Noch ein Label?

„Nicht noch ein Label! Die Verbraucher sind ja so schon überfordert.“

Dieser Ausruf bezieht sich auf die Kennzeichnung von Produkten und wird im Zusammenhang mit der derzeitigen Labelflut gebraucht. Das CSE-Zeichen bezieht sich jedoch nicht nur auf ein Produkt, sondern zusätzlich auf die gesamte Herstellung. Es hat einen anderen Geltungsbereich und ist in diesem das erste und einzige, das dem Kunden den Anspruch wirklich nachhaltigen Wirtschaftens (Berücksichtigung des sozialen, ökologischen und ökonomischen Bereichs!) am „Point of Sale“ glaubhaft vermitteln kann. Das CSE-Label wird in Zukunft auf Produkten unterschiedlicher Branchen zu finden sein, eben weil es sich auf die Unternehmensführung insgesamt bezieht. Für Kunden wird das Zeichen mit der Zeit zusehens klarer einzuordnen sein. Je früher ein Unternehmen sich für die Nutzung entschließt, umso stärker ist seine Vorreiterrolle und die Möglichkeit, bei der Entwicklung mitzuwirken.

Güte- und Qualitätssiegel sind so alt wie der Handel selbst. Sie wurden in Zusammenhang mit Verplombungen genutzt, die sowohl den Verschluss sichern als auch durch die Prägung die Herkunft/Hersteller verdeutlichten. (Beispiel: Olivenöl durch Herkunftssiegel verplomben) Damals war es schwer Siegel zu fälschen. Heute lassen sich leicht eigene Herkunfts- oder Qualitätsangaben machen. Sofern ein Endverbraucher den Hersteller nicht kennt, muss er auf solche Angaben zurückgreifen können, um sich zu orientieren. Die wenigsten Kunden kennen die Hersteller ihrer gekauften Produkte. Es steigt somit die Glaubwürdigkeit mit der Bestätigung der Qualitätsangaben durch einen Dritten. Kurz gesagt: zertifizierte Siegel sind immer noch unschlagbar zum Transportieren von Informationen auf das Produkt und somit an den Ort der Kaufentscheidung.

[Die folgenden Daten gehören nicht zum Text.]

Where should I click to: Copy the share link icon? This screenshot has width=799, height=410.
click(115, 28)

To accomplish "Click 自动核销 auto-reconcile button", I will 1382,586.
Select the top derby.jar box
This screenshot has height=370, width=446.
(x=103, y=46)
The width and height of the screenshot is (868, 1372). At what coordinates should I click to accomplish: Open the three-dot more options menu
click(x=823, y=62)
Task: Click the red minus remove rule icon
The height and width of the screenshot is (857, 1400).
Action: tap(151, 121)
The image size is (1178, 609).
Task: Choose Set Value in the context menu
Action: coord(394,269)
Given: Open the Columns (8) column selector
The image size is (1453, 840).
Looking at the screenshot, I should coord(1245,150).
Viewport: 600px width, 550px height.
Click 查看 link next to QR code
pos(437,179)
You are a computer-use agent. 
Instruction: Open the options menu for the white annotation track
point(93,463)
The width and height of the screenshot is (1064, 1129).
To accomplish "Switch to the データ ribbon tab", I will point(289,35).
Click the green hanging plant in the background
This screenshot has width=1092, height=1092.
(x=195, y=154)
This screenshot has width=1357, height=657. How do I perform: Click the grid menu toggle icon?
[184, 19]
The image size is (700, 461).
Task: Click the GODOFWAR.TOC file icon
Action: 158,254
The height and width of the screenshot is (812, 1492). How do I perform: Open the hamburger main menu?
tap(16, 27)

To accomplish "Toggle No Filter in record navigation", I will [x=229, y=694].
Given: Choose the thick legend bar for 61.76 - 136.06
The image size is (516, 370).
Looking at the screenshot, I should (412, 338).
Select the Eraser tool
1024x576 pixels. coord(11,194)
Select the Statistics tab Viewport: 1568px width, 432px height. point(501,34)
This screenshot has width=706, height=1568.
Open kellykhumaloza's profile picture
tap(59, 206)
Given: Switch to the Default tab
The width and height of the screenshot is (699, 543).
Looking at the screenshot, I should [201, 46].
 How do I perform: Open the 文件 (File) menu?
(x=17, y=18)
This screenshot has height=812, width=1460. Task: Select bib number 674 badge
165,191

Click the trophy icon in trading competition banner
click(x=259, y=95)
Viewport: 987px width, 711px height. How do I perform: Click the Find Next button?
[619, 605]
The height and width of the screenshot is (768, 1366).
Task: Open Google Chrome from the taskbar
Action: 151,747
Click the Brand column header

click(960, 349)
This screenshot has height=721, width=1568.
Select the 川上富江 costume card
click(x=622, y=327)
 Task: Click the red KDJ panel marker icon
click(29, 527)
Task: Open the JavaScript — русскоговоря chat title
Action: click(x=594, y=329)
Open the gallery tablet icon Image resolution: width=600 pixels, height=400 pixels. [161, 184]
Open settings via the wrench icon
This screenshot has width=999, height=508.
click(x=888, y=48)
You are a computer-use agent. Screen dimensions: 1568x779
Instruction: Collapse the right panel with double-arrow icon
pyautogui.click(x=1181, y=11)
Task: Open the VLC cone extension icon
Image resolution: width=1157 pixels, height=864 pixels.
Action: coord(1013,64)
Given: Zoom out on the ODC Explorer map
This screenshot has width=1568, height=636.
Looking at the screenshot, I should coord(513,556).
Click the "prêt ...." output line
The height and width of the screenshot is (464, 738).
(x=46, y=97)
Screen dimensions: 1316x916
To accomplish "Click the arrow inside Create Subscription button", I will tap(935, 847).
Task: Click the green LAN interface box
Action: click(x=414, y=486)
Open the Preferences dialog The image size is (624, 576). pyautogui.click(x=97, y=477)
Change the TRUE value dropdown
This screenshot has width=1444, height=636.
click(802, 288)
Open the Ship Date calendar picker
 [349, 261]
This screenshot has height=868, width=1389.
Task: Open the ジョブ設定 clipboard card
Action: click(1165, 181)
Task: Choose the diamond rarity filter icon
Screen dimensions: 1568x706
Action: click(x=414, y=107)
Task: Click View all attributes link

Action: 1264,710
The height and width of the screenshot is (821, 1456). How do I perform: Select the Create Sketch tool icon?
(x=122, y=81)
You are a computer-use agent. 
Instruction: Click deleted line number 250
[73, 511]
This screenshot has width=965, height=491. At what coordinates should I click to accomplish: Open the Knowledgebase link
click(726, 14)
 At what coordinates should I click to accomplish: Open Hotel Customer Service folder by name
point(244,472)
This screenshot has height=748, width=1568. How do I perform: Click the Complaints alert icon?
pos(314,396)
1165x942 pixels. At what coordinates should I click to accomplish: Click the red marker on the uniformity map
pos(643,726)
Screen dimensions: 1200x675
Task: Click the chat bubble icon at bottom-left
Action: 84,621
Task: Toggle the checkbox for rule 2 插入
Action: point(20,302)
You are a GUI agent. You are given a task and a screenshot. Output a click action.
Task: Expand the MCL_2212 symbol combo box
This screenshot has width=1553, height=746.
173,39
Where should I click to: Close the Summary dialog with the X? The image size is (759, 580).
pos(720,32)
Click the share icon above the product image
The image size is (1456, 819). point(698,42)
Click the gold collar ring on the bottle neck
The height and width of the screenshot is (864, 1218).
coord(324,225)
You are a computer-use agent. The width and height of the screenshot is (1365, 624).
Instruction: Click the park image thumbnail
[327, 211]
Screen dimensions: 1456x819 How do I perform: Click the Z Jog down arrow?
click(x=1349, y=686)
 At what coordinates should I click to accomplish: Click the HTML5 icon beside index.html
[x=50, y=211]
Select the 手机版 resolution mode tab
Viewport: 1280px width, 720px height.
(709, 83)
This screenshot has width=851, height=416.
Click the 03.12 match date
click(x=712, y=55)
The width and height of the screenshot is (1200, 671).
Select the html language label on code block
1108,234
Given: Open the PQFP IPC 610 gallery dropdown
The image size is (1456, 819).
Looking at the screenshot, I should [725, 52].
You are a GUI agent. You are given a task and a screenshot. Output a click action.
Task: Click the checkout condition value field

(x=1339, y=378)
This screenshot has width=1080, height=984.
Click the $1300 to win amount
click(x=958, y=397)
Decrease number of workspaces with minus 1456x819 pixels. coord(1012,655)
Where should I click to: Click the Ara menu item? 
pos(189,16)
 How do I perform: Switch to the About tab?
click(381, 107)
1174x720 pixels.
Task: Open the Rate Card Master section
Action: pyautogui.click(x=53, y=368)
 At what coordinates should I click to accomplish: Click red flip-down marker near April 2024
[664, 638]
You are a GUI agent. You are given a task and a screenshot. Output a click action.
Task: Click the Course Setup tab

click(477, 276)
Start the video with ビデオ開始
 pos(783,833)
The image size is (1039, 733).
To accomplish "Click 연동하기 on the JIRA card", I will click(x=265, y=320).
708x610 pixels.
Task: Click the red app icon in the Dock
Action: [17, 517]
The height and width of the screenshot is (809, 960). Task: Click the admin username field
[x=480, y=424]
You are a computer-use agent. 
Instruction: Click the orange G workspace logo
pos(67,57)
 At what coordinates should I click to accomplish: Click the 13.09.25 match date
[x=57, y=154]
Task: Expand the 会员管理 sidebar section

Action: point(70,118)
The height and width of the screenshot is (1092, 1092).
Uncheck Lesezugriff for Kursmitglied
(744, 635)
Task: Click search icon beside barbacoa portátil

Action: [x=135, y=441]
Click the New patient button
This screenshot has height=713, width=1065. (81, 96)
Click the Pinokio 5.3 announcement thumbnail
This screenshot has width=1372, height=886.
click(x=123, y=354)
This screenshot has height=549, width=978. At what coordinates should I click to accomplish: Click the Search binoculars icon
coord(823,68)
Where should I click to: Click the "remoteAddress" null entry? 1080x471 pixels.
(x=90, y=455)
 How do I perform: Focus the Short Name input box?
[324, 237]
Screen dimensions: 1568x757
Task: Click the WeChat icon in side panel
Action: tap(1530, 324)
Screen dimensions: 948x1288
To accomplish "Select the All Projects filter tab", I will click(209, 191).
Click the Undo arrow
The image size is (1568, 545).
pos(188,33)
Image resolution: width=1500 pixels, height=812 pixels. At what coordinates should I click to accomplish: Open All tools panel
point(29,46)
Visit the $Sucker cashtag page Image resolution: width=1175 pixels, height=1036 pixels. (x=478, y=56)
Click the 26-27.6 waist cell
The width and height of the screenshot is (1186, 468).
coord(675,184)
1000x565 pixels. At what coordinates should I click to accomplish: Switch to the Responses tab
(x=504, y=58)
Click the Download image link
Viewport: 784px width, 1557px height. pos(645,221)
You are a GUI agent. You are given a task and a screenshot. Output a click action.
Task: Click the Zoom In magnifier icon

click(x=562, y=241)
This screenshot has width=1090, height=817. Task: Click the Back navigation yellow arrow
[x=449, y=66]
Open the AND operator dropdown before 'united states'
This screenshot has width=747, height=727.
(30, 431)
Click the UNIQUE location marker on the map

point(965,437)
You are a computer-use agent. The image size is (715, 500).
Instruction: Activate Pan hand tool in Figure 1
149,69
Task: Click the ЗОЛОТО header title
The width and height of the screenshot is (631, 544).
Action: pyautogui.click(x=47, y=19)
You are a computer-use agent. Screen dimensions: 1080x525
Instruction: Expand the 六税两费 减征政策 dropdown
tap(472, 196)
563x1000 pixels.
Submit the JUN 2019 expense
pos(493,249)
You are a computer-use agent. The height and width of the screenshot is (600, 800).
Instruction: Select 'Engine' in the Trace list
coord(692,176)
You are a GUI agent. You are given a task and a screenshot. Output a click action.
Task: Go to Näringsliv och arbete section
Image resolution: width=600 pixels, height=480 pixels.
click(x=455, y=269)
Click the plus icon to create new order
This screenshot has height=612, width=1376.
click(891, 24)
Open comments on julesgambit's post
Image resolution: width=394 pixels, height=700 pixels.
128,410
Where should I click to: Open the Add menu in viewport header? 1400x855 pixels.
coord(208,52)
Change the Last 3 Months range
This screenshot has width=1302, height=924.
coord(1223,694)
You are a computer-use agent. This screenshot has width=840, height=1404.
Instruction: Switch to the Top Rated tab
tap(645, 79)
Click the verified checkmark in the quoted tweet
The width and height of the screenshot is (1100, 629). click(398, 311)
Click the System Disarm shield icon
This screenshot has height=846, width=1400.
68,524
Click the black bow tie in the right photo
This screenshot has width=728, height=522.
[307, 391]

„Der Endverbraucher“ als Kategorie existiert ohnehin nicht. Jeder Verbraucher ist ein Mensch mit eigenen Wünschen, Erwartungen, Vorlieben und Assoziationen. Ein Kunde möchte absolut vegane Produkte, andere begrüßen Bienenwachs in Produkten, weil es die Bienenhaltung fördern kann. Bienen sind die Voraussetzung für unser Obst! Wieder andere gehen so weit zu sagen: Warum eigentlich keine Produkte aus Schlachtabfällen? Wenn wir schon die Tiere töten müssen, dann sollten sie wenigstens nicht nur für Filets gestorben sein. Für sie ist es eine Form des Respektes, alles vom Tier zu verwerten. Diese Kunden würden sich dafür einsetzen, dass die Tiere ein gutes Leben hatten, bei der Schlachtung nicht leiden mussten und gerade Produkte aus Schlachtabfällen kaufen, solange die Tiere nicht für diesen Zweck getötet wurden.

Diese Beispiele sollen zeigen, dass es kaum möglich ist, allen Verbrauchern das ultimative Siegel bieten zu können.

Unser Fazit deshalb: „Ja, aber diesmal ein richtiges!“ Solange die Transparenz gewährleistet ist, sprich jeder Kunde sich die Bedingungen für das Siegel ansehen kann, ist jeder Endkunde frei und damit in der Lage zu entscheiden, ob er das Produkt kaufen möchte.